**What the exercise asks:**
Down to the final character, output the records below as they stand.

□ □ □

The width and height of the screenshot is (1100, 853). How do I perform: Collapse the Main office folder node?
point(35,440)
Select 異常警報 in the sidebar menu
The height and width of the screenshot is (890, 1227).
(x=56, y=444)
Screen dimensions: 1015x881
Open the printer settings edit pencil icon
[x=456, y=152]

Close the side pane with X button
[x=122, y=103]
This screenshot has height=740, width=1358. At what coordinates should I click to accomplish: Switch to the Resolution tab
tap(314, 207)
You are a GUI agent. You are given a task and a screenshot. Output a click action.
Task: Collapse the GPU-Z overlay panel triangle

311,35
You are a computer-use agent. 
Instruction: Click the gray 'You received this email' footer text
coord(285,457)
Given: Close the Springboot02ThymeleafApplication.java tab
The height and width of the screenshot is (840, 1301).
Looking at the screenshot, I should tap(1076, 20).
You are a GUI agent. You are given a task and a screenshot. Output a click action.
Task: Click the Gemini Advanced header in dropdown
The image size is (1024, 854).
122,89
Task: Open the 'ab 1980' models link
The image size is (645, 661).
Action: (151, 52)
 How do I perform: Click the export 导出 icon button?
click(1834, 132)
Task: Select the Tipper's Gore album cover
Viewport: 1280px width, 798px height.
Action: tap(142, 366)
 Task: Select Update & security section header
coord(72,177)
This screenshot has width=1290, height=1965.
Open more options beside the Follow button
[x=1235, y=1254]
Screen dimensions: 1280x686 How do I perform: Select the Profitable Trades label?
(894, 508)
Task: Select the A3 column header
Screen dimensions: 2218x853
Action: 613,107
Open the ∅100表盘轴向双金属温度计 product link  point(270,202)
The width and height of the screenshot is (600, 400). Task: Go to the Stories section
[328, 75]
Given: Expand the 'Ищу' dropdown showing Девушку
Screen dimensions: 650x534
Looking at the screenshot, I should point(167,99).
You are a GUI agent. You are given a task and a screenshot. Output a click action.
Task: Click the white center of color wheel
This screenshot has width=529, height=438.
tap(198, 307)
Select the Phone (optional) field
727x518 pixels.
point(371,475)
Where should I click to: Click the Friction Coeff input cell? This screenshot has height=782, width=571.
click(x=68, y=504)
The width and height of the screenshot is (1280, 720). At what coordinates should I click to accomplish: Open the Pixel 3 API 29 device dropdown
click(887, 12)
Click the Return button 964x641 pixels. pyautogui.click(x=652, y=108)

□ □ □

**Output for this task:**
The width and height of the screenshot is (1100, 853). How do I perform: Collapse the Main office folder node?
point(35,440)
Select 異常警報 in the sidebar menu
The height and width of the screenshot is (890, 1227).
(x=56, y=444)
Screen dimensions: 1015x881
Open the printer settings edit pencil icon
[x=456, y=152]

Close the side pane with X button
[x=122, y=103]
This screenshot has height=740, width=1358. At what coordinates should I click to accomplish: Switch to the Resolution tab
tap(314, 207)
You are a GUI agent. You are given a task and a screenshot. Output a click action.
Task: Collapse the GPU-Z overlay panel triangle

311,35
You are a computer-use agent. 
Instruction: Click the gray 'You received this email' footer text
coord(285,457)
Given: Close the Springboot02ThymeleafApplication.java tab
The height and width of the screenshot is (840, 1301).
Looking at the screenshot, I should tap(1076, 20).
You are a GUI agent. You are given a task and a screenshot. Output a click action.
Task: Click the Gemini Advanced header in dropdown
The image size is (1024, 854).
122,89
Task: Open the 'ab 1980' models link
The image size is (645, 661).
Action: (151, 52)
 How do I perform: Click the export 导出 icon button?
click(1834, 132)
Task: Select the Tipper's Gore album cover
Viewport: 1280px width, 798px height.
Action: tap(142, 366)
 Task: Select Update & security section header
coord(72,177)
This screenshot has width=1290, height=1965.
Open more options beside the Follow button
[x=1235, y=1254]
Screen dimensions: 1280x686 How do I perform: Select the Profitable Trades label?
(894, 508)
Task: Select the A3 column header
Screen dimensions: 2218x853
Action: 613,107
Open the ∅100表盘轴向双金属温度计 product link  point(270,202)
The width and height of the screenshot is (600, 400). Task: Go to the Stories section
[328, 75]
Given: Expand the 'Ищу' dropdown showing Девушку
Screen dimensions: 650x534
Looking at the screenshot, I should point(167,99).
You are a GUI agent. You are given a task and a screenshot. Output a click action.
Task: Click the white center of color wheel
This screenshot has width=529, height=438.
tap(198, 307)
Select the Phone (optional) field
727x518 pixels.
point(371,475)
Where should I click to: Click the Friction Coeff input cell? This screenshot has height=782, width=571.
click(x=68, y=504)
The width and height of the screenshot is (1280, 720). At what coordinates should I click to accomplish: Open the Pixel 3 API 29 device dropdown
click(887, 12)
Click the Return button 964x641 pixels. pyautogui.click(x=652, y=108)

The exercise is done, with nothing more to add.